** START OF TASK INPUTS **

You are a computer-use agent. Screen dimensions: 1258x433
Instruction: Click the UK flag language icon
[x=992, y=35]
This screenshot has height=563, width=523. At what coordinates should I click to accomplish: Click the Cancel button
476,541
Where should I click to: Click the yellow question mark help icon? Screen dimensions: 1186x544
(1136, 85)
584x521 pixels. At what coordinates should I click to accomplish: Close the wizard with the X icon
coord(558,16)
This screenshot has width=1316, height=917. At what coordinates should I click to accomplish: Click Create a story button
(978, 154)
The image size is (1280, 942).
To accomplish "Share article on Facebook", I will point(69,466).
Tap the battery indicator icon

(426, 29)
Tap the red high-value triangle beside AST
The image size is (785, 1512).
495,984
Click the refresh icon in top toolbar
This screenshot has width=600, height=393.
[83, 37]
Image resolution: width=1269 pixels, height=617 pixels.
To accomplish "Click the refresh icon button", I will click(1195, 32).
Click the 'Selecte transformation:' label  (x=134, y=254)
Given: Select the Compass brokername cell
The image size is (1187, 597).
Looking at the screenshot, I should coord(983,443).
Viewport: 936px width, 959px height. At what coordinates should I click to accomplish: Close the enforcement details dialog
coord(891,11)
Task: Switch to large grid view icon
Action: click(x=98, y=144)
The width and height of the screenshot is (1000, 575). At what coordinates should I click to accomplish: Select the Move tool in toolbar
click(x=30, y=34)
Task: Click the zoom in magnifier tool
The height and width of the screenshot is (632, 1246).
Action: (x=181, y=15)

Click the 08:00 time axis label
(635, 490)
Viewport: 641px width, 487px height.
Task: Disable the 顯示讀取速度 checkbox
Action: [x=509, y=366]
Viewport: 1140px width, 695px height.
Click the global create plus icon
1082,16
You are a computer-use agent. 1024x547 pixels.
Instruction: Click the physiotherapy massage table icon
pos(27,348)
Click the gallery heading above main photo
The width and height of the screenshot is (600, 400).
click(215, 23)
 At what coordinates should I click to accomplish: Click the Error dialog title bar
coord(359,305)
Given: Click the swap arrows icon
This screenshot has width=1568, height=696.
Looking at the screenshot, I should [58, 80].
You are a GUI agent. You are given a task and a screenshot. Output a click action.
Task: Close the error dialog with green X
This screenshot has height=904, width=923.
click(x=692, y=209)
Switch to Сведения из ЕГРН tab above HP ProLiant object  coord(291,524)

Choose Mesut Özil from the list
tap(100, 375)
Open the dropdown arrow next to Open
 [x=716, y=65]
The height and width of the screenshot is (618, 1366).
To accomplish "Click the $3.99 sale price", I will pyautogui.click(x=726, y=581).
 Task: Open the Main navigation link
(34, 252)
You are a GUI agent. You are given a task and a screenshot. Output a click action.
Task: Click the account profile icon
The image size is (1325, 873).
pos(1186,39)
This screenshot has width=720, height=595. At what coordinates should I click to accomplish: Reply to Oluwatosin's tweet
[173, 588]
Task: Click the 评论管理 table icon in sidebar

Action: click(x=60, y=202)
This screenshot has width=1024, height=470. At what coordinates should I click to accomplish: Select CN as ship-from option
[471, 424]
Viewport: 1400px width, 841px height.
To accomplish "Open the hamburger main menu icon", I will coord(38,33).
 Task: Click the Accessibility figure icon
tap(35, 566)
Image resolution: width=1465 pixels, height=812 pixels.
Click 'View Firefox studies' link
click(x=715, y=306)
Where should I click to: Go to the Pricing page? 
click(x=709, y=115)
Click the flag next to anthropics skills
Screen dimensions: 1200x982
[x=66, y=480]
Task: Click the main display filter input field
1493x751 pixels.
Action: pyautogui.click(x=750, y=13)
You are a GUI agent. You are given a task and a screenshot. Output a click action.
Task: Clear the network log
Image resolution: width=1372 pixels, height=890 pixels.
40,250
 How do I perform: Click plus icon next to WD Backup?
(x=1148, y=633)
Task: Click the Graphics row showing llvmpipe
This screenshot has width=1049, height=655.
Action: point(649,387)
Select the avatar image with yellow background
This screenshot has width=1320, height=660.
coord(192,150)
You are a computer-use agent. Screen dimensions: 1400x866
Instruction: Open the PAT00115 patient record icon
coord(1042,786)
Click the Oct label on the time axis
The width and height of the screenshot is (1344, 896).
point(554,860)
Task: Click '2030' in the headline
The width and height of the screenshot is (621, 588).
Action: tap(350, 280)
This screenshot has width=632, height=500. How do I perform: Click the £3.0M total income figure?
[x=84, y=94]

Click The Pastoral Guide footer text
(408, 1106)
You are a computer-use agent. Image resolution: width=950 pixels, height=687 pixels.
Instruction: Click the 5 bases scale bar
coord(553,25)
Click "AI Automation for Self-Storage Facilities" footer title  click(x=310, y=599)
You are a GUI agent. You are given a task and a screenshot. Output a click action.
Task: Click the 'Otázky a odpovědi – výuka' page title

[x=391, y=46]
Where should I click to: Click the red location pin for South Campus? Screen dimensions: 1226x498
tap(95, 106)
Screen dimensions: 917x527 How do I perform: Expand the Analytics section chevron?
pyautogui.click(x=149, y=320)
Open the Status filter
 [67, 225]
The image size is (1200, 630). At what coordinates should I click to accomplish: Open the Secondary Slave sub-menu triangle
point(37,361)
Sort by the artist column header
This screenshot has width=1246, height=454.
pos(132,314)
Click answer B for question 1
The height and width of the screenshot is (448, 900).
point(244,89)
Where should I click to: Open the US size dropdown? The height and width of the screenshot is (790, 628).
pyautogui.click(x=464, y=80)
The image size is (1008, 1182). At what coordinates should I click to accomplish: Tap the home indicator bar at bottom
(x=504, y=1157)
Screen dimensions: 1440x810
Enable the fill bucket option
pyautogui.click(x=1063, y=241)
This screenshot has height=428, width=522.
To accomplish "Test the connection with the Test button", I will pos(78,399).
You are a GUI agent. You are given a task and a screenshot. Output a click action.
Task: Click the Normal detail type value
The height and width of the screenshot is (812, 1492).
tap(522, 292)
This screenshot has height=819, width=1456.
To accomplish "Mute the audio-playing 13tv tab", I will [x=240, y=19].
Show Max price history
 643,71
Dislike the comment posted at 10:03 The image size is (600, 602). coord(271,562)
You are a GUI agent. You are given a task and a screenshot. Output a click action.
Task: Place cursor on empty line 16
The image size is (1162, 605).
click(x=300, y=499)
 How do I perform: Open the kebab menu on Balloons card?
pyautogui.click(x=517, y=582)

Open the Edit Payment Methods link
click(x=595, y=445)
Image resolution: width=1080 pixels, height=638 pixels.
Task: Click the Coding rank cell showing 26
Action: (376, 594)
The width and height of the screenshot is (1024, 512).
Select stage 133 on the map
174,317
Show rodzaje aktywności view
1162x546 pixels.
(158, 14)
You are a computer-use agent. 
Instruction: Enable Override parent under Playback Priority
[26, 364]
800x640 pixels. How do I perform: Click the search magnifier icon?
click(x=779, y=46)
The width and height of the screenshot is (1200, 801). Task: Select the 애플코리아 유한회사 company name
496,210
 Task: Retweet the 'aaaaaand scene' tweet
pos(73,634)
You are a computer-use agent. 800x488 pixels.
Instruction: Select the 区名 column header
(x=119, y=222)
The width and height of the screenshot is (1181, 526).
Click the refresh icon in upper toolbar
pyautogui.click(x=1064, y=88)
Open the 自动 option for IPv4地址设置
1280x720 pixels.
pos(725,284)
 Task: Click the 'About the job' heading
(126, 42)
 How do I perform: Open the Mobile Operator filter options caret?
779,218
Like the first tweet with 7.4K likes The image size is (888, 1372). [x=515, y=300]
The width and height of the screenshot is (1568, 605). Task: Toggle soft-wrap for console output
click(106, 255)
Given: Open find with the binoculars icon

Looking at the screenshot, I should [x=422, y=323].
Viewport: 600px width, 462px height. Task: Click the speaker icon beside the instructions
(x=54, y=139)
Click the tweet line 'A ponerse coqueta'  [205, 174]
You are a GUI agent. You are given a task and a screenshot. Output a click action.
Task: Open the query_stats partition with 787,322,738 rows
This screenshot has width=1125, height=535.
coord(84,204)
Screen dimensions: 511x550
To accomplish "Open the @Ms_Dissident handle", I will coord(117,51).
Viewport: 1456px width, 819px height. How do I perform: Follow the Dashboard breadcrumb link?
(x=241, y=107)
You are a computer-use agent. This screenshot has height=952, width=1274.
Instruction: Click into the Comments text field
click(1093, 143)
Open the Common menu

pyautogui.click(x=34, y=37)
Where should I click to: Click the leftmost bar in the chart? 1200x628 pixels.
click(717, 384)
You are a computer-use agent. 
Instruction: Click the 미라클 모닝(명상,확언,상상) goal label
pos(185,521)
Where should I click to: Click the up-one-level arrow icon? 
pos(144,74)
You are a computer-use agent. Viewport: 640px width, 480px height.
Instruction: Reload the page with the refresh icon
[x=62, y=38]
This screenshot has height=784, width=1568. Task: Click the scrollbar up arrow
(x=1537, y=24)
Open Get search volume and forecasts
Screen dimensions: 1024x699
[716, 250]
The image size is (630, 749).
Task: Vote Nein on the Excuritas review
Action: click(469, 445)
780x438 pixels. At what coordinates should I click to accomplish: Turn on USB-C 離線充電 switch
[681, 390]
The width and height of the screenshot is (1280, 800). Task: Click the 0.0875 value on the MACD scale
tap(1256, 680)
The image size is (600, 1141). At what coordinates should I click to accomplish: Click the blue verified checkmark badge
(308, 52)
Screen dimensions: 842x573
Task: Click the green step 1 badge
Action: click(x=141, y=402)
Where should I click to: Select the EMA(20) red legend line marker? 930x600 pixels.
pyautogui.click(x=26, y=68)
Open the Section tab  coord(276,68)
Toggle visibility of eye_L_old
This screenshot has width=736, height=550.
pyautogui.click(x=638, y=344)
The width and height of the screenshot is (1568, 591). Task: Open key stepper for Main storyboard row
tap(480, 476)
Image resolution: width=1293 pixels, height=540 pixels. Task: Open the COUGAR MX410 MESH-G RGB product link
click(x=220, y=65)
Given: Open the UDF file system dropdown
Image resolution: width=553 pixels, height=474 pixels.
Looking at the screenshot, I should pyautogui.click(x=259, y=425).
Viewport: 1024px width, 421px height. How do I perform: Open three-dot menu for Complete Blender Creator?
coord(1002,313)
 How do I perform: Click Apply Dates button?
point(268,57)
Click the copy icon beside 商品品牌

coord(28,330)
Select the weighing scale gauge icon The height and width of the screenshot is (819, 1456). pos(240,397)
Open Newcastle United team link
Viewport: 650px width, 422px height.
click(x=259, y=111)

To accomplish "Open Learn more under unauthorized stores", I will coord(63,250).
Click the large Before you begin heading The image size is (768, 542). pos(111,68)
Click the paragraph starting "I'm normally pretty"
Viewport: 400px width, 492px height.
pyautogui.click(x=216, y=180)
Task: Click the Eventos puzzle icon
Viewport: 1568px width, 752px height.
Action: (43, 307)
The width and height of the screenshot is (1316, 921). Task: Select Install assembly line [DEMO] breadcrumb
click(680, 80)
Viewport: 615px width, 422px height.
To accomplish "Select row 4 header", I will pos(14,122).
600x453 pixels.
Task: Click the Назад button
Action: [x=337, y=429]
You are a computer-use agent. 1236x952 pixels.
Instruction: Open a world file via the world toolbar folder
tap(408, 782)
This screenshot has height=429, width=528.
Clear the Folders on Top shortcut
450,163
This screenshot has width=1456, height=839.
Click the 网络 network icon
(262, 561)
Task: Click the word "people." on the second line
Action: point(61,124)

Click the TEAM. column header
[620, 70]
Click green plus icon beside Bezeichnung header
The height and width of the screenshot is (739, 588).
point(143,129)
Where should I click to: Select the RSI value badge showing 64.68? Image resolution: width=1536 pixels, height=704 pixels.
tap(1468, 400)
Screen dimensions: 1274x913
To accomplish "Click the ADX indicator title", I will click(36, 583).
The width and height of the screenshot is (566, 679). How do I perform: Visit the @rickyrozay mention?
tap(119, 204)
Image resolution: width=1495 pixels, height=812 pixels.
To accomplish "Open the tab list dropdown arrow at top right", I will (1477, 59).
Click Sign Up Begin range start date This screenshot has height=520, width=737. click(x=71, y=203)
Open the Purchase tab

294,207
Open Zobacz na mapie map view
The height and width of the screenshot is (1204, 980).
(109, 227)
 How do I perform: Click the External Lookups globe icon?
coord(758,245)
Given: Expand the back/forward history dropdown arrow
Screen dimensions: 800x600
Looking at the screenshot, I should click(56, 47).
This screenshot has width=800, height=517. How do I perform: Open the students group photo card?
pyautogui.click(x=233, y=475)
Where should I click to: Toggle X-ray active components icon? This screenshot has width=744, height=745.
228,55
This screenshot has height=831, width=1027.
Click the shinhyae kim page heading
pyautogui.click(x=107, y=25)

** END OF TASK INPUTS **

**WRITTEN INSTRUCTION**
Copy out the items from the line with "Click the TEAM. column header" up to and including the line with "tap(119, 204)", keeping every line the same.

**ANSWER TO THE PROBLEM**
Click the TEAM. column header
[620, 70]
Click green plus icon beside Bezeichnung header
The height and width of the screenshot is (739, 588).
point(143,129)
Where should I click to: Select the RSI value badge showing 64.68? Image resolution: width=1536 pixels, height=704 pixels.
tap(1468, 400)
Screen dimensions: 1274x913
To accomplish "Click the ADX indicator title", I will click(36, 583).
The width and height of the screenshot is (566, 679). How do I perform: Visit the @rickyrozay mention?
tap(119, 204)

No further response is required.